Rows of pointing data>
__________
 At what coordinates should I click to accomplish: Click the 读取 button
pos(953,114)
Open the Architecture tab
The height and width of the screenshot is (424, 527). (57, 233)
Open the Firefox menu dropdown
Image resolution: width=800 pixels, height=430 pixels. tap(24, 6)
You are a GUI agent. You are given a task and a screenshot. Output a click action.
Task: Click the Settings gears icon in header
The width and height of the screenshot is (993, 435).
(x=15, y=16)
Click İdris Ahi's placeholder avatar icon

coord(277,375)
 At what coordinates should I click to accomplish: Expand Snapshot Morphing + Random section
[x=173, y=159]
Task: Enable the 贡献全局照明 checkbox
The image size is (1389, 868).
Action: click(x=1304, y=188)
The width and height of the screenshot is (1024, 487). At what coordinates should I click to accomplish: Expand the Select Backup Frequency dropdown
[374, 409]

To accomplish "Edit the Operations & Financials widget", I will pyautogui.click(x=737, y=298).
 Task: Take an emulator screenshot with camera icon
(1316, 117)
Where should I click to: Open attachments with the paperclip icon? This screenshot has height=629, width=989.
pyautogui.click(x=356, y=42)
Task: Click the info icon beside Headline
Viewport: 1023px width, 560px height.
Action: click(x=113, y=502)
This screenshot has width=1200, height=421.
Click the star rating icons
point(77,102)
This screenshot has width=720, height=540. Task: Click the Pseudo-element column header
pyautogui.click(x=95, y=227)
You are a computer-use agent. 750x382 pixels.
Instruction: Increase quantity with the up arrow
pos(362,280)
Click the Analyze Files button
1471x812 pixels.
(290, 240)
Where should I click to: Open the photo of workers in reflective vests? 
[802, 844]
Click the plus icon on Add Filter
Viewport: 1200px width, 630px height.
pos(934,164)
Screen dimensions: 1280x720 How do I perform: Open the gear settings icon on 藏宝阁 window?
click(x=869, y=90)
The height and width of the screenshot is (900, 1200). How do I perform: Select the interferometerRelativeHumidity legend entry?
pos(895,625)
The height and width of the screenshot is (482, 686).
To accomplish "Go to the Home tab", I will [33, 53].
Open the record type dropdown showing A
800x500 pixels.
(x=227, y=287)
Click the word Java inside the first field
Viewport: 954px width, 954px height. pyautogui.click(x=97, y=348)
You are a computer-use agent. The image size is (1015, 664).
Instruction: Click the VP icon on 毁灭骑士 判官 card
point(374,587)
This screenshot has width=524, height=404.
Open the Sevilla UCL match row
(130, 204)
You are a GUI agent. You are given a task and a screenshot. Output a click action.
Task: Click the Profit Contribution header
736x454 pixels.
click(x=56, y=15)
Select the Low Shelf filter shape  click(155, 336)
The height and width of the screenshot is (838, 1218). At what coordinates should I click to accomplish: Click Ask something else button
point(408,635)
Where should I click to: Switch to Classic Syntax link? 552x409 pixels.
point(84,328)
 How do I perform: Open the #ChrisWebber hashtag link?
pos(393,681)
__________
SET PROBLEM> Please lay out the listing as a Markdown table with the columns Row and Line, one line per row, numbered in order, and leave out the blank lines.

ANSWER TO THE EXERCISE>
| Row | Line |
|---|---|
| 1 |  At what coordinates should I click to accomplish: Click the 读取 button |
| 2 | pos(953,114) |
| 3 | Open the Architecture tab |
| 4 | The height and width of the screenshot is (424, 527). (57, 233) |
| 5 | Open the Firefox menu dropdown |
| 6 | Image resolution: width=800 pixels, height=430 pixels. tap(24, 6) |
| 7 | You are a GUI agent. You are given a task and a screenshot. Output a click action. |
| 8 | Task: Click the Settings gears icon in header |
| 9 | The width and height of the screenshot is (993, 435). |
| 10 | (x=15, y=16) |
| 11 | Click İdris Ahi's placeholder avatar icon |
| 12 | coord(277,375) |
| 13 |  At what coordinates should I click to accomplish: Expand Snapshot Morphing + Random section |
| 14 | [x=173, y=159] |
| 15 | Task: Enable the 贡献全局照明 checkbox |
| 16 | The image size is (1389, 868). |
| 17 | Action: click(x=1304, y=188) |
| 18 | The width and height of the screenshot is (1024, 487). At what coordinates should I click to accomplish: Expand the Select Backup Frequency dropdown |
| 19 | [374, 409] |
| 20 | To accomplish "Edit the Operations & Financials widget", I will pyautogui.click(x=737, y=298). |
| 21 |  Task: Take an emulator screenshot with camera icon |
| 22 | (1316, 117) |
| 23 | Where should I click to: Open attachments with the paperclip icon? This screenshot has height=629, width=989. |
| 24 | pyautogui.click(x=356, y=42) |
| 25 | Task: Click the info icon beside Headline |
| 26 | Viewport: 1023px width, 560px height. |
| 27 | Action: click(x=113, y=502) |
| 28 | This screenshot has width=1200, height=421. |
| 29 | Click the star rating icons |
| 30 | point(77,102) |
| 31 | This screenshot has width=720, height=540. Task: Click the Pseudo-element column header |
| 32 | pyautogui.click(x=95, y=227) |
| 33 | You are a computer-use agent. 750x382 pixels. |
| 34 | Instruction: Increase quantity with the up arrow |
| 35 | pos(362,280) |
| 36 | Click the Analyze Files button |
| 37 | 1471x812 pixels. |
| 38 | (290, 240) |
| 39 | Where should I click to: Open the photo of workers in reflective vests?  |
| 40 | [802, 844] |
| 41 | Click the plus icon on Add Filter |
| 42 | Viewport: 1200px width, 630px height. |
| 43 | pos(934,164) |
| 44 | Screen dimensions: 1280x720 How do I perform: Open the gear settings icon on 藏宝阁 window? |
| 45 | click(x=869, y=90) |
| 46 | The height and width of the screenshot is (900, 1200). How do I perform: Select the interferometerRelativeHumidity legend entry? |
| 47 | pos(895,625) |
| 48 | The height and width of the screenshot is (482, 686). |
| 49 | To accomplish "Go to the Home tab", I will [33, 53]. |
| 50 | Open the record type dropdown showing A |
| 51 | 800x500 pixels. |
| 52 | (x=227, y=287) |
| 53 | Click the word Java inside the first field |
| 54 | Viewport: 954px width, 954px height. pyautogui.click(x=97, y=348) |
| 55 | You are a computer-use agent. The image size is (1015, 664). |
| 56 | Instruction: Click the VP icon on 毁灭骑士 判官 card |
| 57 | point(374,587) |
| 58 | This screenshot has width=524, height=404. |
| 59 | Open the Sevilla UCL match row |
| 60 | (130, 204) |
| 61 | You are a GUI agent. You are given a task and a screenshot. Output a click action. |
| 62 | Task: Click the Profit Contribution header |
| 63 | 736x454 pixels. |
| 64 | click(x=56, y=15) |
| 65 | Select the Low Shelf filter shape  click(155, 336) |
| 66 | The height and width of the screenshot is (838, 1218). At what coordinates should I click to accomplish: Click Ask something else button |
| 67 | point(408,635) |
| 68 | Where should I click to: Switch to Classic Syntax link? 552x409 pixels. |
| 69 | point(84,328) |
| 70 |  How do I perform: Open the #ChrisWebber hashtag link? |
| 71 | pos(393,681) |